Collected data:
== Segment start ==
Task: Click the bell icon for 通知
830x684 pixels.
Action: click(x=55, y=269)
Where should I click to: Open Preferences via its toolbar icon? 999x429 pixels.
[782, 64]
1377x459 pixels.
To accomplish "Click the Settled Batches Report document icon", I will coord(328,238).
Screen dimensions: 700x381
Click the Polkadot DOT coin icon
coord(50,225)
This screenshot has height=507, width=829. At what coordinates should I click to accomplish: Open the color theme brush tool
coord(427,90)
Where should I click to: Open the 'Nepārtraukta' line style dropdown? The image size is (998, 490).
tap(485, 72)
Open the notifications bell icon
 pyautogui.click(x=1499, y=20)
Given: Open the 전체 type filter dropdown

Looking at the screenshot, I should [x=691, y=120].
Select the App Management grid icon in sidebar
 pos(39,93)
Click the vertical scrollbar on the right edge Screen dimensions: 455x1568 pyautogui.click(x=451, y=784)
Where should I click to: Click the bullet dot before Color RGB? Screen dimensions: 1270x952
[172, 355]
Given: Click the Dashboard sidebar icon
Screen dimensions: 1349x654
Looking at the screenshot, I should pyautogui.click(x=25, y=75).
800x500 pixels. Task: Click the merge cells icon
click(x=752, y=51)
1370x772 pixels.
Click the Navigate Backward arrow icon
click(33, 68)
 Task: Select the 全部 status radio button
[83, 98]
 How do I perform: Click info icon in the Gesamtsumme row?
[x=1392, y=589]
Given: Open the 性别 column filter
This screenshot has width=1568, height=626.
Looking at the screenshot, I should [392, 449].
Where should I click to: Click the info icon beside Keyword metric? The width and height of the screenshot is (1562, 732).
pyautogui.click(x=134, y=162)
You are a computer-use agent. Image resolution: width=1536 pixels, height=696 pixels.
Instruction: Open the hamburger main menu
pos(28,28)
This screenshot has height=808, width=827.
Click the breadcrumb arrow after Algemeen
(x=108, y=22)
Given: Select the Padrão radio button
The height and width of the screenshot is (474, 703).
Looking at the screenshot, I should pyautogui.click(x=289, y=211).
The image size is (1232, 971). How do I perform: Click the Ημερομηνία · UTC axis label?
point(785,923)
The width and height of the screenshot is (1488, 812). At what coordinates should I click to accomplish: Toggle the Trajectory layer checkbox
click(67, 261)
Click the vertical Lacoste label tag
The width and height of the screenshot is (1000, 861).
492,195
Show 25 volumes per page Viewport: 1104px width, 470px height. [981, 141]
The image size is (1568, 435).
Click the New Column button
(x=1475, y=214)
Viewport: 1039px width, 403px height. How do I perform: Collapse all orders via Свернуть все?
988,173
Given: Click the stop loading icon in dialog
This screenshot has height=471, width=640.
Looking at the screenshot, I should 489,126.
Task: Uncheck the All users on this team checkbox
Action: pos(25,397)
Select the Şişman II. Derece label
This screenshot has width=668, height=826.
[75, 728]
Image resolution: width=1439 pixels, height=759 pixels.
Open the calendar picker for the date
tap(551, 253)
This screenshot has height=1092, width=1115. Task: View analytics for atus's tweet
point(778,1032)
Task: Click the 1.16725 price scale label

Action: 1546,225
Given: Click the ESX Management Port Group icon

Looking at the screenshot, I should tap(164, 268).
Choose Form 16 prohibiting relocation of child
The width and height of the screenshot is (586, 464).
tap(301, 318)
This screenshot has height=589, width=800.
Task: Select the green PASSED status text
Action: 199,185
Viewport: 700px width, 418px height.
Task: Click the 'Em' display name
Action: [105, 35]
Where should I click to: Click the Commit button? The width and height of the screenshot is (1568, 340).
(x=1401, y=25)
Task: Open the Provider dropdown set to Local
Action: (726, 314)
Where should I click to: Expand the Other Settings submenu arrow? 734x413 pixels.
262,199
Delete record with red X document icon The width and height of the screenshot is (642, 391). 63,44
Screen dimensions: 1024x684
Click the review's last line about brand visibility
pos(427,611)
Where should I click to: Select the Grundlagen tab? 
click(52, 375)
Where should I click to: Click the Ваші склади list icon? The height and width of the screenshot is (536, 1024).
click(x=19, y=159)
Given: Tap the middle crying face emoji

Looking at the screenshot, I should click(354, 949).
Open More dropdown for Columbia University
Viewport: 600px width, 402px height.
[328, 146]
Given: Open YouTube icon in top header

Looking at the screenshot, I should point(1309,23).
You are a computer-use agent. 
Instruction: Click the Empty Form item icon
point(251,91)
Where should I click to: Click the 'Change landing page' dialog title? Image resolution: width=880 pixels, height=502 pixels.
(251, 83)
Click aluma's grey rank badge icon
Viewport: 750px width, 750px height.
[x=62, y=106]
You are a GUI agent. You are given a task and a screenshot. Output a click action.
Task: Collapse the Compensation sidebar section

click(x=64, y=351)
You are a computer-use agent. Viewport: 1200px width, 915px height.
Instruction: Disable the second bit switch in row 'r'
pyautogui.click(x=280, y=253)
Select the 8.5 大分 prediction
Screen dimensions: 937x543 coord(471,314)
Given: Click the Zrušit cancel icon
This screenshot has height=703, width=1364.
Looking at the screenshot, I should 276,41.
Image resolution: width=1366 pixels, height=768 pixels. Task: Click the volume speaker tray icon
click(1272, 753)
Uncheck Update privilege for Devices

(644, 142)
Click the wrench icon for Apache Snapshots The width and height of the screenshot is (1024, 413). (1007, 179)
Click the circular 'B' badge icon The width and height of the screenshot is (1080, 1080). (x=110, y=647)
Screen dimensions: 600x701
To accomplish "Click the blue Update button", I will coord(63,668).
== Segment end ==
(What is required) Reproduce every line of the data so that nothing differs from the original.

(Finished task)
Task: Click the bell icon for 通知
830x684 pixels.
Action: click(x=55, y=269)
Where should I click to: Open Preferences via its toolbar icon? 999x429 pixels.
[782, 64]
1377x459 pixels.
To accomplish "Click the Settled Batches Report document icon", I will coord(328,238).
Screen dimensions: 700x381
Click the Polkadot DOT coin icon
coord(50,225)
This screenshot has height=507, width=829. At what coordinates should I click to accomplish: Open the color theme brush tool
coord(427,90)
Where should I click to: Open the 'Nepārtraukta' line style dropdown? The image size is (998, 490).
tap(485, 72)
Open the notifications bell icon
 pyautogui.click(x=1499, y=20)
Given: Open the 전체 type filter dropdown

Looking at the screenshot, I should [x=691, y=120].
Select the App Management grid icon in sidebar
 pos(39,93)
Click the vertical scrollbar on the right edge Screen dimensions: 455x1568 pyautogui.click(x=451, y=784)
Where should I click to: Click the bullet dot before Color RGB? Screen dimensions: 1270x952
[172, 355]
Given: Click the Dashboard sidebar icon
Screen dimensions: 1349x654
Looking at the screenshot, I should pyautogui.click(x=25, y=75).
800x500 pixels. Task: Click the merge cells icon
click(x=752, y=51)
1370x772 pixels.
Click the Navigate Backward arrow icon
click(33, 68)
 Task: Select the 全部 status radio button
[83, 98]
 How do I perform: Click info icon in the Gesamtsumme row?
[x=1392, y=589]
Given: Open the 性别 column filter
This screenshot has width=1568, height=626.
Looking at the screenshot, I should [392, 449].
Where should I click to: Click the info icon beside Keyword metric? The width and height of the screenshot is (1562, 732).
pyautogui.click(x=134, y=162)
You are a computer-use agent. Image resolution: width=1536 pixels, height=696 pixels.
Instruction: Open the hamburger main menu
pos(28,28)
This screenshot has height=808, width=827.
Click the breadcrumb arrow after Algemeen
(x=108, y=22)
Given: Select the Padrão radio button
The height and width of the screenshot is (474, 703).
Looking at the screenshot, I should pyautogui.click(x=289, y=211).
The image size is (1232, 971). How do I perform: Click the Ημερομηνία · UTC axis label?
point(785,923)
The width and height of the screenshot is (1488, 812). At what coordinates should I click to accomplish: Toggle the Trajectory layer checkbox
click(67, 261)
Click the vertical Lacoste label tag
The width and height of the screenshot is (1000, 861).
492,195
Show 25 volumes per page Viewport: 1104px width, 470px height. [981, 141]
The image size is (1568, 435).
Click the New Column button
(x=1475, y=214)
Viewport: 1039px width, 403px height. How do I perform: Collapse all orders via Свернуть все?
988,173
Given: Click the stop loading icon in dialog
This screenshot has height=471, width=640.
Looking at the screenshot, I should 489,126.
Task: Uncheck the All users on this team checkbox
Action: pos(25,397)
Select the Şişman II. Derece label
This screenshot has width=668, height=826.
[75, 728]
Image resolution: width=1439 pixels, height=759 pixels.
Open the calendar picker for the date
tap(551, 253)
This screenshot has height=1092, width=1115. Task: View analytics for atus's tweet
point(778,1032)
Task: Click the 1.16725 price scale label

Action: 1546,225
Given: Click the ESX Management Port Group icon

Looking at the screenshot, I should tap(164, 268).
Choose Form 16 prohibiting relocation of child
The width and height of the screenshot is (586, 464).
tap(301, 318)
This screenshot has height=589, width=800.
Task: Select the green PASSED status text
Action: 199,185
Viewport: 700px width, 418px height.
Task: Click the 'Em' display name
Action: [105, 35]
Where should I click to: Click the Commit button? The width and height of the screenshot is (1568, 340).
(x=1401, y=25)
Task: Open the Provider dropdown set to Local
Action: (726, 314)
Where should I click to: Expand the Other Settings submenu arrow? 734x413 pixels.
262,199
Delete record with red X document icon The width and height of the screenshot is (642, 391). 63,44
Screen dimensions: 1024x684
Click the review's last line about brand visibility
pos(427,611)
Where should I click to: Select the Grundlagen tab? 
click(52, 375)
Where should I click to: Click the Ваші склади list icon? The height and width of the screenshot is (536, 1024).
click(x=19, y=159)
Given: Tap the middle crying face emoji

Looking at the screenshot, I should click(354, 949).
Open More dropdown for Columbia University
Viewport: 600px width, 402px height.
[328, 146]
Given: Open YouTube icon in top header

Looking at the screenshot, I should point(1309,23).
You are a computer-use agent. 
Instruction: Click the Empty Form item icon
point(251,91)
Where should I click to: Click the 'Change landing page' dialog title? Image resolution: width=880 pixels, height=502 pixels.
(251, 83)
Click aluma's grey rank badge icon
Viewport: 750px width, 750px height.
[x=62, y=106]
You are a GUI agent. You are given a task and a screenshot. Output a click action.
Task: Collapse the Compensation sidebar section

click(x=64, y=351)
You are a computer-use agent. Viewport: 1200px width, 915px height.
Instruction: Disable the second bit switch in row 'r'
pyautogui.click(x=280, y=253)
Select the 8.5 大分 prediction
Screen dimensions: 937x543 coord(471,314)
Given: Click the Zrušit cancel icon
This screenshot has height=703, width=1364.
Looking at the screenshot, I should 276,41.
Image resolution: width=1366 pixels, height=768 pixels. Task: Click the volume speaker tray icon
click(1272, 753)
Uncheck Update privilege for Devices

(644, 142)
Click the wrench icon for Apache Snapshots The width and height of the screenshot is (1024, 413). (1007, 179)
Click the circular 'B' badge icon The width and height of the screenshot is (1080, 1080). (x=110, y=647)
Screen dimensions: 600x701
To accomplish "Click the blue Update button", I will coord(63,668).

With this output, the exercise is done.